Activated hepatic stellate cells (HSCs) are the principal effectors during hepatic fibrosis, which is characterized by the accumulation of extracellular matrix. Therefore, present therapies and investigations into hepatic fibrosis mainly focus on the suppression of activated HSCs. Astragaloside IV (ASIV) is an effective constituent extracted from the plant Astragalus membranaceus and has exhibited anti-fibrotic properties in hepatic fibrosis. However, its protective mechanism against hepatic fibrosis is not fully understood. The present study aimed to investigate the mechanistic role of ASIV on rat HSC-T6 cells activated with platelet-derived growth factor (PDGF)-BB. HSC-T6 cells were activated using PDGF-BB and subsequently treated with ASIV (final concentrations of 20 and 40 mu g/ml) for 48 h. ASIV treatment decreased the expression of alpha 1 type I collagen, alpha-smooth muscle actin and fibronectin on mRNA and protein levels, suggesting that ASIV suppresses PDGF-BB-induced HSC-T6 activation. Senescence-associated beta-galactosidase activity, p21, high-mobility group AT-hook 1 and p53, common biomarkers of senescence, were upregulated by ASIV treatment.
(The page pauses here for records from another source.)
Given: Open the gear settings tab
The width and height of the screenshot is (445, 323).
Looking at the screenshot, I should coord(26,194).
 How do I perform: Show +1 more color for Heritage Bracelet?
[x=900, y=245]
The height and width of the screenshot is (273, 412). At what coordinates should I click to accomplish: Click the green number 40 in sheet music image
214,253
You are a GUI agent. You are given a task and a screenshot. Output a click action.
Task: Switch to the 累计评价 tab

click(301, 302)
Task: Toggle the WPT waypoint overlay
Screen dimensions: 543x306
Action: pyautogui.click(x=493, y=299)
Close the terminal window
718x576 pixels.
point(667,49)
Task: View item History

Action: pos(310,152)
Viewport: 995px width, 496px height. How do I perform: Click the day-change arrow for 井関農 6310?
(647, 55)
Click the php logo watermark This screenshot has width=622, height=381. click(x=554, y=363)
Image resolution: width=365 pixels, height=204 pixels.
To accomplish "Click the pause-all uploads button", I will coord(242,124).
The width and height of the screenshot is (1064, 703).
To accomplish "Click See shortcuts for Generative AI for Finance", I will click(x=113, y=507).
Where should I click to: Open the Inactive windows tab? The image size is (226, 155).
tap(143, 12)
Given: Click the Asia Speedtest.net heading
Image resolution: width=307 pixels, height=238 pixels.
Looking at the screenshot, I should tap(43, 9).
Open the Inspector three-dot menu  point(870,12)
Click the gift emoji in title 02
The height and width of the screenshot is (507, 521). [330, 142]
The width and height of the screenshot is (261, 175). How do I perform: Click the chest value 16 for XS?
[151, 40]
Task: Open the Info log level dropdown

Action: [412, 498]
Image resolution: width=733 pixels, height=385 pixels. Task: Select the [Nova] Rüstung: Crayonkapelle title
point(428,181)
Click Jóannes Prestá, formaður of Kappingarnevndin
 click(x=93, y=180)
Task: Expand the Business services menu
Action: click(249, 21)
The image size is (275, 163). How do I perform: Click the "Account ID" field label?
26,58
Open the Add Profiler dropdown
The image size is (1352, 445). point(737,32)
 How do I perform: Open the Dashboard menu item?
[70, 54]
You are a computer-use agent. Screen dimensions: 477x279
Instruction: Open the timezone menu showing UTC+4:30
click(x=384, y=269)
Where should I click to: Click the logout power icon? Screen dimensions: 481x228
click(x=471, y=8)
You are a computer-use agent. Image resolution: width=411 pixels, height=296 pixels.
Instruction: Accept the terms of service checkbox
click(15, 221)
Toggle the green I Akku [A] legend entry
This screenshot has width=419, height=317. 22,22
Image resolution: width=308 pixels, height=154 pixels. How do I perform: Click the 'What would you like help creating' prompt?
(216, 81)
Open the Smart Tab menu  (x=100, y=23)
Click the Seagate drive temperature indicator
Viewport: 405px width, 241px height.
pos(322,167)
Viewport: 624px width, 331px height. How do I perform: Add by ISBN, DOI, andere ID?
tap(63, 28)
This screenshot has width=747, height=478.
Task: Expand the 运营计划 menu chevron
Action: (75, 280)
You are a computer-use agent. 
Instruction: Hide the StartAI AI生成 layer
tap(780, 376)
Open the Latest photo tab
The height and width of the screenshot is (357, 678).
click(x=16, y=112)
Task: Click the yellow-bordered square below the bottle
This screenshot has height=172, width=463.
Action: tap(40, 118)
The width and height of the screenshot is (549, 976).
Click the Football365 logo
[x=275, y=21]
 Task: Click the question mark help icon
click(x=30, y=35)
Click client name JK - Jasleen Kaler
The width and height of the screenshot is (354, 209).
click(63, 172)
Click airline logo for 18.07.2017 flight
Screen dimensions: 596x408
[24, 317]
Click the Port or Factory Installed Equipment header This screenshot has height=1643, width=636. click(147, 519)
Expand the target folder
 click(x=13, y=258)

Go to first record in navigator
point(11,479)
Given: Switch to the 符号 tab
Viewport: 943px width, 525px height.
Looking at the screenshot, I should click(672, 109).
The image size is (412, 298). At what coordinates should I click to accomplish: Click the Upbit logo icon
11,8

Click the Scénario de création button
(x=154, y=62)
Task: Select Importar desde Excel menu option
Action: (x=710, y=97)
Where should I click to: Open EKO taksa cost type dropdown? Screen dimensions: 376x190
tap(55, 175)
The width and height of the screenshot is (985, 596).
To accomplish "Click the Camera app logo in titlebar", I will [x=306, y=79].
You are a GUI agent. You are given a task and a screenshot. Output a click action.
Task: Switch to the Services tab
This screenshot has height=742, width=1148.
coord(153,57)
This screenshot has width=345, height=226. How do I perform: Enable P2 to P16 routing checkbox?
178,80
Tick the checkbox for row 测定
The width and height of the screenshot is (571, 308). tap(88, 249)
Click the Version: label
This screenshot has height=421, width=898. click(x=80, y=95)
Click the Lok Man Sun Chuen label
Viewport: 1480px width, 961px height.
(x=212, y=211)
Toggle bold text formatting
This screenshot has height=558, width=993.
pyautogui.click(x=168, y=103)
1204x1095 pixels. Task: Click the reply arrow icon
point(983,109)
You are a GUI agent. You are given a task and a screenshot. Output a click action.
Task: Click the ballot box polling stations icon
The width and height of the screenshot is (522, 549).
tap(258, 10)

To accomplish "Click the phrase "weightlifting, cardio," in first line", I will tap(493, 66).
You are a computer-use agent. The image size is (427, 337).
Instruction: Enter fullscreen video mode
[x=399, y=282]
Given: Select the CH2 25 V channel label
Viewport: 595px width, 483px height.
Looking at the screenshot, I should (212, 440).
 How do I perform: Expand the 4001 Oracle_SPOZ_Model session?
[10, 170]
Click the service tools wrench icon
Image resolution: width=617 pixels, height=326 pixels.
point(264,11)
In addition, the expression of telomerase reverse transcriptase was reduced. ASIV promoted apoptosis of PDGF-BB-activated HSC-T6 cells. The NF-kappa B signaling pathway, which controls cellular senescence and apoptosis, was demonstrated to be stimulated by ASIV by increasing p65, p52, p50 and inhibitor of NF-kappa B kinase alpha expression levels, and by suppressing the expression of NF-kappa B inhibitor alpha. Taken together, these results demonstrated that ASIV promoted cellular senescence and apoptosis by activating the NF-kappa B pathway to suppress PDGF-BB-induced HSC-T6 activation; with potential implications for the treatment of hepatic fibrosis.